LSP uses a series of high-intensity laser pulses to generate deep residual compressive stresses in a specified location. The process does not require component support, and it is suitable for use on many titanium-alloy and steel components.

LSP isn't intended to replace shot peening; rather, it is an additional process that can be used in specific areas where shot peening doesn't provide the necessary hardening. It's a complement, not a competitor.

Practical Peening Practices

The first step in LSP is to apply an overlay to the surface of the part. The overlay must be opaque to the laser beam. This opaque overlay, which can be black tape or paint, serves two purposes. It protects the part's surface from the plasma that is generated, which prevents melting the part's surface. It also provides a medium for the laser beam energy to couple with to produce a consistent residual stress profile for each laser pulse.

The second step is to establish a flow of water over the overlay, and the third step is to fire the laser. The beam passes through the water and strikes the opaque overlay, creating a plasma. The plasma is confined between the overlay and the water, which generates a shock wave, which penetrates the surface of the component. If the pressure in the shock wave exceeds the dynamic yield strength of the material, the stress wave cold-works the metal as it propagates through the metal.

The shock wave's pressure can be two times the dynamic yield strength of the material; the pressure gradually decreases as it propagates into the material, resulting in deep compressive residual stresses. They can be up to 10 times deeper than those generated by shot peening (see Figure 3 and Figure 4). They mitigate the tensile stresses, keeping a crack from initiating and propagating from the surface.`

The magnitude and depth of the compressive residual stresses can be tailored to meet specific needs of the component. Factors such as the laser beam's power density, pulse width, and spot spacing control the magnitude and depth of the residual stress profile. The deep compressive residual stress allows parts to be ground, polished, or "benched" after the application of LSP. This post-peening processing produces a unique combination of fine surface and residual stress not possible with shot peening.

standard die lsp hardened die

Figure 2. A visual inspection of the failure regions associated with a standard die (top) and an LSP-hardened die (bottom) reveals that the cracks are shorter in the LSP die after a similar number of cycles.

LSP: Where and Why

LSP is not meant to replace shot peening, but to supplement it. It typically is applied to such locations as fillet radii, where the curvature of the fillet combined with the loading stresses requires deeper treatment to retard the formation and propagation of a crack.

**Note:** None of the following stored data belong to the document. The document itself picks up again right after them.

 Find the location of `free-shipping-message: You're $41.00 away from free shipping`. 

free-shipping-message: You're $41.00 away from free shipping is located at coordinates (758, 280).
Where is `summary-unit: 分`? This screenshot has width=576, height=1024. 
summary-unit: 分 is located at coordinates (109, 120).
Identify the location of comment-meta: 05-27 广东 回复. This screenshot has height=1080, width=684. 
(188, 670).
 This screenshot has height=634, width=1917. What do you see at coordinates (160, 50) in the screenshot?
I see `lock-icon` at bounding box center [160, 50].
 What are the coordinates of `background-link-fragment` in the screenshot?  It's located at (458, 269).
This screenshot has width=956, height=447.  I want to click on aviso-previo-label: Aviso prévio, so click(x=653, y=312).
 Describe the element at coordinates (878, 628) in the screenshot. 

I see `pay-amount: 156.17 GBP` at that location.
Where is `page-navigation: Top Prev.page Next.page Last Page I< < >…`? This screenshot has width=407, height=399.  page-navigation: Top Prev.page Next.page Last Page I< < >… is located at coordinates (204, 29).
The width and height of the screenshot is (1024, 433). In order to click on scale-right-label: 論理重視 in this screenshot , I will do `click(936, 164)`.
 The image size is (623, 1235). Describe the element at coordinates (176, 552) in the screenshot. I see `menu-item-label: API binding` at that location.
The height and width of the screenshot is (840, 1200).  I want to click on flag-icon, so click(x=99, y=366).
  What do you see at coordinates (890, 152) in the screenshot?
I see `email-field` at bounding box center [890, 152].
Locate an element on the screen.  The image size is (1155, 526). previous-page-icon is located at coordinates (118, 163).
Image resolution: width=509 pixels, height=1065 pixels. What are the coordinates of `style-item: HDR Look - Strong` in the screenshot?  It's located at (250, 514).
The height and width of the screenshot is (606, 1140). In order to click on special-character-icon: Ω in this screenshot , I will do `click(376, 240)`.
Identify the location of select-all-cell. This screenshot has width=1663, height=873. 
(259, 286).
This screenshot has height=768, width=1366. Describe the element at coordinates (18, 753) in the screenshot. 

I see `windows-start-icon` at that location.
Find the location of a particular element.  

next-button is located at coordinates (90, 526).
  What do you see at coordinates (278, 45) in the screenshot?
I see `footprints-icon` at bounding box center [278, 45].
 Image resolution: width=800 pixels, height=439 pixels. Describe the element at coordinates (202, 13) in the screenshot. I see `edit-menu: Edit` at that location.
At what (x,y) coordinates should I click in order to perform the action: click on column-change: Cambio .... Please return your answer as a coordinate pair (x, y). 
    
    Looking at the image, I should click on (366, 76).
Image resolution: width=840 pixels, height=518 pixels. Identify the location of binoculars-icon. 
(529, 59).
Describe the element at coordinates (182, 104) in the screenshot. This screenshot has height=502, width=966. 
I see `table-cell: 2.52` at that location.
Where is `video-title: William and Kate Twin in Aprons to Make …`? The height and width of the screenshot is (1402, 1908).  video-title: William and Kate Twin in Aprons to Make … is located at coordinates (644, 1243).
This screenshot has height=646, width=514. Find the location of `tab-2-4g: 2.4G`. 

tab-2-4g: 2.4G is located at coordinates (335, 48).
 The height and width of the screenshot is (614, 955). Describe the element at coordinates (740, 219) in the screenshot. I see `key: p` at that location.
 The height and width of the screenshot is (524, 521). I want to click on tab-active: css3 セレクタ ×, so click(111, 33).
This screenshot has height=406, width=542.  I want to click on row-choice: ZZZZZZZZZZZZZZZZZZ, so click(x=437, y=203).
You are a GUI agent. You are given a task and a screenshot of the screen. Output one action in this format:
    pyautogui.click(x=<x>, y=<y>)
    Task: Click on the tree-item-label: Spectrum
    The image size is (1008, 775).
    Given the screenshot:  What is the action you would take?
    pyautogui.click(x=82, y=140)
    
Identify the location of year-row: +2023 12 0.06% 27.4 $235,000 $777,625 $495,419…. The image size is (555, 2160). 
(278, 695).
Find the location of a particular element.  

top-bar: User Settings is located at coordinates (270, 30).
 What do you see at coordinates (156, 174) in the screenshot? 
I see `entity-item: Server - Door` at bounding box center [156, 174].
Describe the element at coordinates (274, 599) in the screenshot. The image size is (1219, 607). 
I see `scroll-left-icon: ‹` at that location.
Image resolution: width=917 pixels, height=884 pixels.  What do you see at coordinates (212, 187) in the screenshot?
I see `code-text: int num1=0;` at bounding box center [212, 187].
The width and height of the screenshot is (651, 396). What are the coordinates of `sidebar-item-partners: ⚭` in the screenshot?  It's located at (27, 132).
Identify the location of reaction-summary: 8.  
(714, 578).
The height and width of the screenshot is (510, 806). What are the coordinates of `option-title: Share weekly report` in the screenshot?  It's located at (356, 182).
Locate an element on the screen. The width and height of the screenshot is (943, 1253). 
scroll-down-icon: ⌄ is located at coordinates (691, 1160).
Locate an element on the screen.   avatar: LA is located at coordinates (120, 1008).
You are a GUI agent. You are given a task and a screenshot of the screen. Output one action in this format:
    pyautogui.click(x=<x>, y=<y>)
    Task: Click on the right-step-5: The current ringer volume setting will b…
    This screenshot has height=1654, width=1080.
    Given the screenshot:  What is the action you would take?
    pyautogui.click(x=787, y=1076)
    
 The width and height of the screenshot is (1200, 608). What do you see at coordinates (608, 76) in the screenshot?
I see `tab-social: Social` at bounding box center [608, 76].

This type of feature is encountered in the root radius of the pilger die groove, where the material to be pilgered comes into contact with the die.

The LSP process has improved the life of pilger dies where the groove used to form the tubing experiences high stresses, which are perpendicular to the longitudinal direction of the groove. The typical LSP location for a pilger die is the entrance area; this is the area of maximum tube reduction and maximum stress. Depending on the die, the application, and the LSP parameters, a treated die's service life can be six times that of an untreated die.